**Task to complete**
Convert the rows below into a JSON list of strings with one string per line, omitting blank lines.
:: Dataset records ::
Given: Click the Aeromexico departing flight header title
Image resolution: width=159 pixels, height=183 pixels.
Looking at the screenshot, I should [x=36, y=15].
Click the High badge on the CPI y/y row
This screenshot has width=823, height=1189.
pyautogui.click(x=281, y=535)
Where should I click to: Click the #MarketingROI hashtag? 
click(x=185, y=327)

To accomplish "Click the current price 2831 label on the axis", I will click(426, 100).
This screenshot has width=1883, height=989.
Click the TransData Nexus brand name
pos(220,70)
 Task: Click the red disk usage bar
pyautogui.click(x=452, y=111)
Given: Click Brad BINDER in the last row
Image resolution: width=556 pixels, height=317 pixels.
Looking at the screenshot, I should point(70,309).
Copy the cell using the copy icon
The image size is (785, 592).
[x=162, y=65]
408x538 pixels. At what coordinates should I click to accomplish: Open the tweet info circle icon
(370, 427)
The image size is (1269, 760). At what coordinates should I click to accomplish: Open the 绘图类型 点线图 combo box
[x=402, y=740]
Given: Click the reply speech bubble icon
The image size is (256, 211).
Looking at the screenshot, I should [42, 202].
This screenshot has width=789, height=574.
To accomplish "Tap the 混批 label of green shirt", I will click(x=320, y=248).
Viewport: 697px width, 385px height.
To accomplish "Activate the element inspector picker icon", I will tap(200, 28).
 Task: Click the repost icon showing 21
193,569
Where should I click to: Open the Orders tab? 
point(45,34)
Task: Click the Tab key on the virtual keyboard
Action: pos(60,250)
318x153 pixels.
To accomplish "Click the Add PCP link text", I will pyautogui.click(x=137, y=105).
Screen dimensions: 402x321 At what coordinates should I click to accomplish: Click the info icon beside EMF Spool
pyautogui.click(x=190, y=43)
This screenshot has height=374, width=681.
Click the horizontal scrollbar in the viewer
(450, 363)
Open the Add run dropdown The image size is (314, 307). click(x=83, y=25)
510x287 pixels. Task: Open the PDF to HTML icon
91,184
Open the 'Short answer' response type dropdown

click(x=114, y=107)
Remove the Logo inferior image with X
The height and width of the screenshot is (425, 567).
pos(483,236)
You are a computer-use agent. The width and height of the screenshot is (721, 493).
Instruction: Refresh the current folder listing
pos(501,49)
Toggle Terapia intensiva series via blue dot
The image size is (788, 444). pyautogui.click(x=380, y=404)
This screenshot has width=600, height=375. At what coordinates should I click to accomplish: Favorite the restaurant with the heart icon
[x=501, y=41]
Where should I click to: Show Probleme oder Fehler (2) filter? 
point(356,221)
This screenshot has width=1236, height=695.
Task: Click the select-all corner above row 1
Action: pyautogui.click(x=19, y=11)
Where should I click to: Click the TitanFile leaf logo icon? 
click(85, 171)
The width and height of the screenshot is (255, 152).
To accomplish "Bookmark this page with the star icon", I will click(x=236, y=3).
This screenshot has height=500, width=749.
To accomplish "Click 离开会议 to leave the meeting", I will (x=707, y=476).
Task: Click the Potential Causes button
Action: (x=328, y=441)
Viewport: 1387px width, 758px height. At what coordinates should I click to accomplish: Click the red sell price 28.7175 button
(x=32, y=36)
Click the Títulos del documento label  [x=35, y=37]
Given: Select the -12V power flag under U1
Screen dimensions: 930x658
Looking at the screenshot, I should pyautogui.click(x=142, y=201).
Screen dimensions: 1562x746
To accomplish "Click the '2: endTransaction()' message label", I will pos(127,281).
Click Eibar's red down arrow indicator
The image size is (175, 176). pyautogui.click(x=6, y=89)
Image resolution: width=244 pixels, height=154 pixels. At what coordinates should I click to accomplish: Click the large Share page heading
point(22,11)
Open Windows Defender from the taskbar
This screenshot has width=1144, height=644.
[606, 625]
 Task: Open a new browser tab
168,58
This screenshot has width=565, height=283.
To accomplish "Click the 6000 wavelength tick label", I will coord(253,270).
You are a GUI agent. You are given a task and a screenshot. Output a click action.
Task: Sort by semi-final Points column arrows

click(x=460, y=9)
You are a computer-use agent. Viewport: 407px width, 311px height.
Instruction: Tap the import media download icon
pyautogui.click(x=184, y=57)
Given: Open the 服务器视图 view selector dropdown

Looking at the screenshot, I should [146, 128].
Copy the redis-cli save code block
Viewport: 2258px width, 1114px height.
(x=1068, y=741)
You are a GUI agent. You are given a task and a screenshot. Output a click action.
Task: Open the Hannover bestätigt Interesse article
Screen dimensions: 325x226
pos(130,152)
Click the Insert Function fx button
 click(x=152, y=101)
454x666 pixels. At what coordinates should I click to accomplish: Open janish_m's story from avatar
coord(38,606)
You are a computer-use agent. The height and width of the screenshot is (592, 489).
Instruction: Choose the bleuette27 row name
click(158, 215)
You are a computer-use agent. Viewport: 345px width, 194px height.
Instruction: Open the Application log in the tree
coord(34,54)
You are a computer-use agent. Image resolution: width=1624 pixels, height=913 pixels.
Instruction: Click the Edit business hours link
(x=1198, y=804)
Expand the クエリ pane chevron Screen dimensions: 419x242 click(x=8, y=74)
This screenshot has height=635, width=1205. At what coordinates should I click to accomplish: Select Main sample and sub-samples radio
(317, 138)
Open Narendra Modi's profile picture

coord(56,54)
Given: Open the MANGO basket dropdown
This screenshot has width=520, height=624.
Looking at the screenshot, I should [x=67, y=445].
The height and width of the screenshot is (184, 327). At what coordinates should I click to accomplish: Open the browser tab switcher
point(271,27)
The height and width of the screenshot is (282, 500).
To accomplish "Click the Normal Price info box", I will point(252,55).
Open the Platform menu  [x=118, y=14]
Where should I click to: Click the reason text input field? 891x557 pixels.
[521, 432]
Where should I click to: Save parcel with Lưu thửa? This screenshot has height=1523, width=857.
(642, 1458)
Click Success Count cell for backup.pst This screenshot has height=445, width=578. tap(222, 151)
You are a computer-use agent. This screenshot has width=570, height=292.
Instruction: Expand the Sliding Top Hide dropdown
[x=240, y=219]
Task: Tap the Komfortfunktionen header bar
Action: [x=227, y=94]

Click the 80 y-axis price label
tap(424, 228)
:::
**Final result**
[
  "Given: Click the Aeromexico departing flight header title",
  "Image resolution: width=159 pixels, height=183 pixels.",
  "Looking at the screenshot, I should [x=36, y=15].",
  "Click the High badge on the CPI y/y row",
  "This screenshot has width=823, height=1189.",
  "pyautogui.click(x=281, y=535)",
  "Where should I click to: Click the #MarketingROI hashtag? ",
  "click(x=185, y=327)",
  "To accomplish \"Click the current price 2831 label on the axis\", I will click(426, 100).",
  "This screenshot has width=1883, height=989.",
  "Click the TransData Nexus brand name",
  "pos(220,70)",
  " Task: Click the red disk usage bar",
  "pyautogui.click(x=452, y=111)",
  "Given: Click Brad BINDER in the last row",
  "Image resolution: width=556 pixels, height=317 pixels.",
  "Looking at the screenshot, I should point(70,309).",
  "Copy the cell using the copy icon",
  "The image size is (785, 592).",
  "[x=162, y=65]",
  "408x538 pixels. At what coordinates should I click to accomplish: Open the tweet info circle icon",
  "(370, 427)",
  "The image size is (1269, 760). At what coordinates should I click to accomplish: Open the 绘图类型 点线图 combo box",
  "[x=402, y=740]",
  "Given: Click the reply speech bubble icon",
  "The image size is (256, 211).",
  "Looking at the screenshot, I should [42, 202].",
  "This screenshot has width=789, height=574.",
  "To accomplish \"Tap the 混批 label of green shirt\", I will click(x=320, y=248).",
  "Viewport: 697px width, 385px height.",
  "To accomplish \"Activate the element inspector picker icon\", I will tap(200, 28).",
  " Task: Click the repost icon showing 21",
  "193,569",
  "Where should I click to: Open the Orders tab? ",
  "point(45,34)",
  "Task: Click the Tab key on the virtual keyboard",
  "Action: pos(60,250)",
  "318x153 pixels.",
  "To accomplish \"Click the Add PCP link text\", I will pyautogui.click(x=137, y=105).",
  "Screen dimensions: 402x321 At what coordinates should I click to accomplish: Click the info icon beside EMF Spool",
  "pyautogui.click(x=190, y=43)",
  "This screenshot has height=374, width=681.",
  "Click the horizontal scrollbar in the viewer",
  "(450, 363)",
  "Open the Add run dropdown The image size is (314, 307). click(x=83, y=25)",
  "510x287 pixels. Task: Open the PDF to HTML icon",
  "91,184",
  "Open the 'Short answer' response type dropdown",
  "click(x=114, y=107)",
  "Remove the Logo inferior image with X",
  "The height and width of the screenshot is (425, 567).",
  "pos(483,236)",
  "You are a computer-use agent. The width and height of the screenshot is (721, 493).",
  "Instruction: Refresh the current folder listing",
  "pos(501,49)",
  "Toggle Terapia intensiva series via blue dot",
  "The image size is (788, 444). pyautogui.click(x=380, y=404)",
  "This screenshot has width=600, height=375. At what coordinates should I click to accomplish: Favorite the restaurant with the heart icon",
  "[x=501, y=41]",
  "Where should I click to: Show Probleme oder Fehler (2) filter? ",
  "point(356,221)",
  "This screenshot has width=1236, height=695.",
  "Task: Click the select-all corner above row 1",
  "Action: pyautogui.click(x=19, y=11)",
  "Where should I click to: Click the TitanFile leaf logo icon? ",
  "click(85, 171)",
  "The width and height of the screenshot is (255, 152).",
  "To accomplish \"Bookmark this page with the star icon\", I will click(x=236, y=3).",
  "This screenshot has height=500, width=749.",
  "To accomplish \"Click 离开会议 to leave the meeting\", I will (x=707, y=476).",
  "Task: Click the Potential Causes button",
  "Action: (x=328, y=441)",
  "Viewport: 1387px width, 758px height. At what coordinates should I click to accomplish: Click the red sell price 28.7175 button",
  "(x=32, y=36)",
  "Click the Títulos del documento label  [x=35, y=37]",
  "Given: Select the -12V power flag under U1",
  "Screen dimensions: 930x658",
  "Looking at the screenshot, I should pyautogui.click(x=142, y=201).",
  "Screen dimensions: 1562x746",
  "To accomplish \"Click the '2: endTransaction()' message label\", I will pos(127,281).",
  "Click Eibar's red down arrow indicator",
  "The image size is (175, 176). pyautogui.click(x=6, y=89)",
  "Image resolution: width=244 pixels, height=154 pixels. At what coordinates should I click to accomplish: Click the large Share page heading",
  "point(22,11)",
  "Open Windows Defender from the taskbar",
  "This screenshot has width=1144, height=644.",
  "[606, 625]",
  " Task: Open a new browser tab",
  "168,58",
  "This screenshot has width=565, height=283.",
  "To accomplish \"Click the 6000 wavelength tick label\", I will coord(253,270).",
  "You are a GUI agent. You are given a task and a screenshot. Output a click action.",
  "Task: Sort by semi-final Points column arrows",
  "click(x=460, y=9)",
  "You are a computer-use agent. Viewport: 407px width, 311px height.",
  "Instruction: Tap the import media download icon",
  "pyautogui.click(x=184, y=57)",
  "Given: Open the 服务器视图 view selector dropdown",
  "Looking at the screenshot, I should [146, 128].",
  "Copy the redis-cli save code block",
  "Viewport: 2258px width, 1114px height.",
  "(x=1068, y=741)",
  "You are a GUI agent. You are given a task and a screenshot. Output a click action.",
  "Task: Open the Hannover bestätigt Interesse article",
  "Screen dimensions: 325x226",
  "pos(130,152)",
  "Click the Insert Function fx button",
  " click(x=152, y=101)",
  "454x666 pixels. At what coordinates should I click to accomplish: Open janish_m's story from avatar",
  "coord(38,606)",
  "You are a computer-use agent. The height and width of the screenshot is (592, 489).",
  "Instruction: Choose the bleuette27 row name",
  "click(158, 215)",
  "You are a computer-use agent. Viewport: 345px width, 194px height.",
  "Instruction: Open the Application log in the tree",
  "coord(34,54)",
  "You are a computer-use agent. Image resolution: width=1624 pixels, height=913 pixels.",
  "Instruction: Click the Edit business hours link",
  "(x=1198, y=804)",
  "Expand the クエリ pane chevron Screen dimensions: 419x242 click(x=8, y=74)",
  "This screenshot has height=635, width=1205. At what coordinates should I click to accomplish: Select Main sample and sub-samples radio",
  "(317, 138)",
  "Open Narendra Modi's profile picture",
  "coord(56,54)",
  "Given: Open the MANGO basket dropdown",
  "This screenshot has width=520, height=624.",
  "Looking at the screenshot, I should [x=67, y=445].",
  "The height and width of the screenshot is (184, 327). At what coordinates should I click to accomplish: Open the browser tab switcher",
  "point(271,27)",
  "The height and width of the screenshot is (282, 500).",
  "To accomplish \"Click the Normal Price info box\", I will point(252,55).",
  "Open the Platform menu  [x=118, y=14]",
  "Where should I click to: Click the reason text input field? 891x557 pixels.",
  "[521, 432]",
  "Where should I click to: Save parcel with Lưu thửa? This screenshot has height=1523, width=857.",
  "(642, 1458)",
  "Click Success Count cell for backup.pst This screenshot has height=445, width=578. tap(222, 151)",
  "You are a computer-use agent. This screenshot has width=570, height=292.",
  "Instruction: Expand the Sliding Top Hide dropdown",
  "[x=240, y=219]",
  "Task: Tap the Komfortfunktionen header bar",
  "Action: [x=227, y=94]",
  "Click the 80 y-axis price label",
  "tap(424, 228)"
]